Textantrieb | UText/1 | UText/1.2 Manual

Round Tour

Introduction to the Universal-Text Interpreter

UText is an open source text markup and script language. It is a tool to produce written output that automates logical dependencies and gives the author control over the content. Furthermore, it is research software that applies for the first time the concept of text as a general-purpose data structure. See the-text.net for more about this research.

The Universal-Text is an implementation of the data structure ”text“. The software UText is based on it, it can register arbitrary data and query and transform it. In order to read the data, UText provides the Universal-Text Language (UTL) and supports defining parsers with Perl for integrating easily custom formats in UTL expressions or read documents in other file formats. In order to query and transform the data, UText provides a script language that can be used in batch processes and interactively on the UText Shell.

Universal-Text

Let us use Universal-Text Language (UTL) to introduce the data structure that we call ”Universal-Text“. At the beginning there is always a symbol definition.

 1: ^person

The above sentence creates the symbol person. Line numbers such as 1: are shown just for easy reference at the following paragraphs and are not part of the UTL language.

 2: ^ woman : person

After introducing a symbol, one can immediately instantiate it to create another symbol. The previous sentence creates the symbol woman as a particular occurrence of person. The Universal-Text calls this ”type“. We say: the symbol woman has the type person.

 3: ^ man : person
 4: ^ family {
 5:   ^ parent : person
 6:   ^ child : person
 7: }

The above code snippet defines a new symbol family having two subordinate symbols parent and child, both of which are of type person. This means: a family consists of persons, each of whom plays in this family the role of either a parent or a child.

Let us now instantiate the type family:

=Smith ~family

The above introduces the symbol ”Smith“ as a particular family. But as we said before: a family consists of parents and children, therefore this family may consist of some particular parents and some particular children.

 8: =Smith ~family {
 9:    ~parent =Mary : woman
10:    ~parent =John : man
11:    ~child =Lena : woman
12:    ~child =Peter : man
13: }

The above means: The symbol Smith denotes a family that consists of two parents, a woman called Mary and a man called John, and two children, a woman called Lena and a man called Peter.
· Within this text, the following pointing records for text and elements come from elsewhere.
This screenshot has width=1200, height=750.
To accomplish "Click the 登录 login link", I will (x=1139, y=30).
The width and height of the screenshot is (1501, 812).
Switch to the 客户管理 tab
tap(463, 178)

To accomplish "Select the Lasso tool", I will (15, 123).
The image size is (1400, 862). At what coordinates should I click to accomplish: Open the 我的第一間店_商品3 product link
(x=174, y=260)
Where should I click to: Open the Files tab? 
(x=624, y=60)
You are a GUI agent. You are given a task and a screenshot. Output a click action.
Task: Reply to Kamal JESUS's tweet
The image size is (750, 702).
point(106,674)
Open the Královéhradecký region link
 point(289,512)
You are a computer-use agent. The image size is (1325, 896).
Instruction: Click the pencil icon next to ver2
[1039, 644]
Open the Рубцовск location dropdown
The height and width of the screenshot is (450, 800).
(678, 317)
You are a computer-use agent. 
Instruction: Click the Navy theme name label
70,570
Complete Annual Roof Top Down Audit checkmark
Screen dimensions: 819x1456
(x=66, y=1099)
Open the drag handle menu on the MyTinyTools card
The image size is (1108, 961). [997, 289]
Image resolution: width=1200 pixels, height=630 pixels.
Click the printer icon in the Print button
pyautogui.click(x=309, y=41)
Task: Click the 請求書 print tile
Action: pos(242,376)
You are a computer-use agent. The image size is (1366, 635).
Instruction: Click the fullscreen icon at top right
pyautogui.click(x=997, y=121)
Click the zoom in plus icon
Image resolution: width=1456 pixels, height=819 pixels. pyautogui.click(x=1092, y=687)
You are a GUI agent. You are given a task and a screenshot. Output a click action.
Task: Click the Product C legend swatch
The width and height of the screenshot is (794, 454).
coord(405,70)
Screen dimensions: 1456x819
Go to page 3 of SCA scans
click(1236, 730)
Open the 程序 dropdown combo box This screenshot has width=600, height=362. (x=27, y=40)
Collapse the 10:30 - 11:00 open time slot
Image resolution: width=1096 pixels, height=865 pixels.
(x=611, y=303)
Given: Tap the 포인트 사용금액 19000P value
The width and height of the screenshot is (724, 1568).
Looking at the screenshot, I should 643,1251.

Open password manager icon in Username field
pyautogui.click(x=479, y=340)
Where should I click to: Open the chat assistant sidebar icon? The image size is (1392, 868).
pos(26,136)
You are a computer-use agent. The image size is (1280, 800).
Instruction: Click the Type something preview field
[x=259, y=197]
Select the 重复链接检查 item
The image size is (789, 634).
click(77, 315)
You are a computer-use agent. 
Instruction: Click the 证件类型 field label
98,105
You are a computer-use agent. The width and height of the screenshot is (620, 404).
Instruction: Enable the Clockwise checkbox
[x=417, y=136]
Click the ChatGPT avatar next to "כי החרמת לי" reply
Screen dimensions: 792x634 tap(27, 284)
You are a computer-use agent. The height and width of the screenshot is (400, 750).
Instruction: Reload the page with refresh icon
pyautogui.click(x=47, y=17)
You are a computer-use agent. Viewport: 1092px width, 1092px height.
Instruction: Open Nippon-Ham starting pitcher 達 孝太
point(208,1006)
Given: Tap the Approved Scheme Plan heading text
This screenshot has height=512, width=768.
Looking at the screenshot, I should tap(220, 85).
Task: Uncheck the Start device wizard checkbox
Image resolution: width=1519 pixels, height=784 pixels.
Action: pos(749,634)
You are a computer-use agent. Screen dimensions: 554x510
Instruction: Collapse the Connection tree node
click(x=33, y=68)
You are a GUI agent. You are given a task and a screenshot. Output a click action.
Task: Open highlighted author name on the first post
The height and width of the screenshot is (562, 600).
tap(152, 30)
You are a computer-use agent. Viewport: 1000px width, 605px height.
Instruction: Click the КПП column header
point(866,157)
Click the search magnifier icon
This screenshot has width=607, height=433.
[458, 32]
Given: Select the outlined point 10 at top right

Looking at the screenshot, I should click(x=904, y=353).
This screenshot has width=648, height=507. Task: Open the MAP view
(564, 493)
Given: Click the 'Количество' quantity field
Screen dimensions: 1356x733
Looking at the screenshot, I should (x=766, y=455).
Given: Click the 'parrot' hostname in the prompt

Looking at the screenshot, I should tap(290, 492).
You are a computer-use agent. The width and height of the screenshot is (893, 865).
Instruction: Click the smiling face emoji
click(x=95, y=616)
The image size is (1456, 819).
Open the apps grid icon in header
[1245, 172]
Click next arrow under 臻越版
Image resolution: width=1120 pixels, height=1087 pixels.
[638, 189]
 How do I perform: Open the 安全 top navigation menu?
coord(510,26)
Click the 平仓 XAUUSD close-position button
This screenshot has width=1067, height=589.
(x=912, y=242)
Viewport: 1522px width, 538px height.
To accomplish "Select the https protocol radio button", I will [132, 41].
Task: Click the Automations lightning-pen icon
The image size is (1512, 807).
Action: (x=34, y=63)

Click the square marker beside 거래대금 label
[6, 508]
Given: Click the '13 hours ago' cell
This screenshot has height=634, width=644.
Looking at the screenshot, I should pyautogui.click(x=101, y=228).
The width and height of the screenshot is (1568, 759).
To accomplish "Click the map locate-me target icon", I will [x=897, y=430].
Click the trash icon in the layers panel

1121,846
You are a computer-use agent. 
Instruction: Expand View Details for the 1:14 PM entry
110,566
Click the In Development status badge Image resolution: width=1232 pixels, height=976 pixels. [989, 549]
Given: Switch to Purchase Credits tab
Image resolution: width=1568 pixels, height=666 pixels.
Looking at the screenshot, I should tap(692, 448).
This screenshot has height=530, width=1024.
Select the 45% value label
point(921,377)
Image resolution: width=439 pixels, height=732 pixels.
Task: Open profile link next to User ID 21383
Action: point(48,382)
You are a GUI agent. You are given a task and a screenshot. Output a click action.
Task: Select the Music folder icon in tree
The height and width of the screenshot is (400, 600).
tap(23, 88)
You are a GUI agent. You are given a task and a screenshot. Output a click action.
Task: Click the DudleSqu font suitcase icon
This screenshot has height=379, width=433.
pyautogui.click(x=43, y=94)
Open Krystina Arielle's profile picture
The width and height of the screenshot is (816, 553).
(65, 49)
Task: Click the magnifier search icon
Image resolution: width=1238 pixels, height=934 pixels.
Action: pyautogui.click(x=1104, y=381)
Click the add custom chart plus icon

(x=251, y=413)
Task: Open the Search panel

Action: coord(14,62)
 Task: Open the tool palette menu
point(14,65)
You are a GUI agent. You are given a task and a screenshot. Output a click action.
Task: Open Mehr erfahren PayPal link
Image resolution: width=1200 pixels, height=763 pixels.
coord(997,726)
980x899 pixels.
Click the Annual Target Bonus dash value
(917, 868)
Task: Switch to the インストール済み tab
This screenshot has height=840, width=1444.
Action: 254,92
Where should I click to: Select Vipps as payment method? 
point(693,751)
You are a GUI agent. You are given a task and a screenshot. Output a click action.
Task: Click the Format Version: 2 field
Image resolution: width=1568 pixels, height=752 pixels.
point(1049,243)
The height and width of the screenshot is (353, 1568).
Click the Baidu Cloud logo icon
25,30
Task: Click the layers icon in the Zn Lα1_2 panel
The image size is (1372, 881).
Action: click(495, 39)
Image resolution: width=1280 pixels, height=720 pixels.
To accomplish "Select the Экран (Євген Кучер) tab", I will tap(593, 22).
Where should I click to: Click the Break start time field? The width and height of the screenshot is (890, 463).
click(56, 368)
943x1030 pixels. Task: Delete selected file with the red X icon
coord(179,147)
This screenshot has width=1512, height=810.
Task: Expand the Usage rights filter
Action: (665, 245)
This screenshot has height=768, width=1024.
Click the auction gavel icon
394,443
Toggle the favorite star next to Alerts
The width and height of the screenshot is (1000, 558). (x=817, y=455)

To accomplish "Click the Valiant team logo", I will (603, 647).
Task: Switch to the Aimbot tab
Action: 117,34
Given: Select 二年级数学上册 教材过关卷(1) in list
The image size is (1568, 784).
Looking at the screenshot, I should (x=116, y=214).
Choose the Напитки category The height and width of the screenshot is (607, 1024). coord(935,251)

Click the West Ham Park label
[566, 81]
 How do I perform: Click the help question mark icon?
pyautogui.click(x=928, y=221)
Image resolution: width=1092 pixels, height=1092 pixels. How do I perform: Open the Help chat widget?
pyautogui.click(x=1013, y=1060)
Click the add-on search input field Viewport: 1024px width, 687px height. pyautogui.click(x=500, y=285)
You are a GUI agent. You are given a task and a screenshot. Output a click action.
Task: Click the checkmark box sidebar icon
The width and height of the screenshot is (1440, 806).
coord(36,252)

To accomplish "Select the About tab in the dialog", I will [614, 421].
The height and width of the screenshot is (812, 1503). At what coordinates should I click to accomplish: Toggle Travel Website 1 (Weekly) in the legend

Note that this expression is only valid assuming the prior definition of the symbols family, parent, child, woman, man and person at lines 1-7. The Universal-Text Interpreter enforces the logical correctness of the expressions. If you write:

=Jones ~fam

The interpreter will abort with a message:

Error: Role 'fam' unknown

The same if you write something like the following:

14: ^country 
15: ~country =UK
16: =Jones ~family {
17:  ~child =Joan : country
18: }

The country UK at line 15 is accepted, because there is a declaration of the type country at line 14. But parsing aborts at line 17 with the message:

Error: Incorrect type 'country', expected: 'person'

The interpreter knows that both man and woman are of type person because of lines 2 and 3 above, and according to lines 5 and 6 it accepts for a family a child of any of those types. But it rejects a child of all other known and unknown types.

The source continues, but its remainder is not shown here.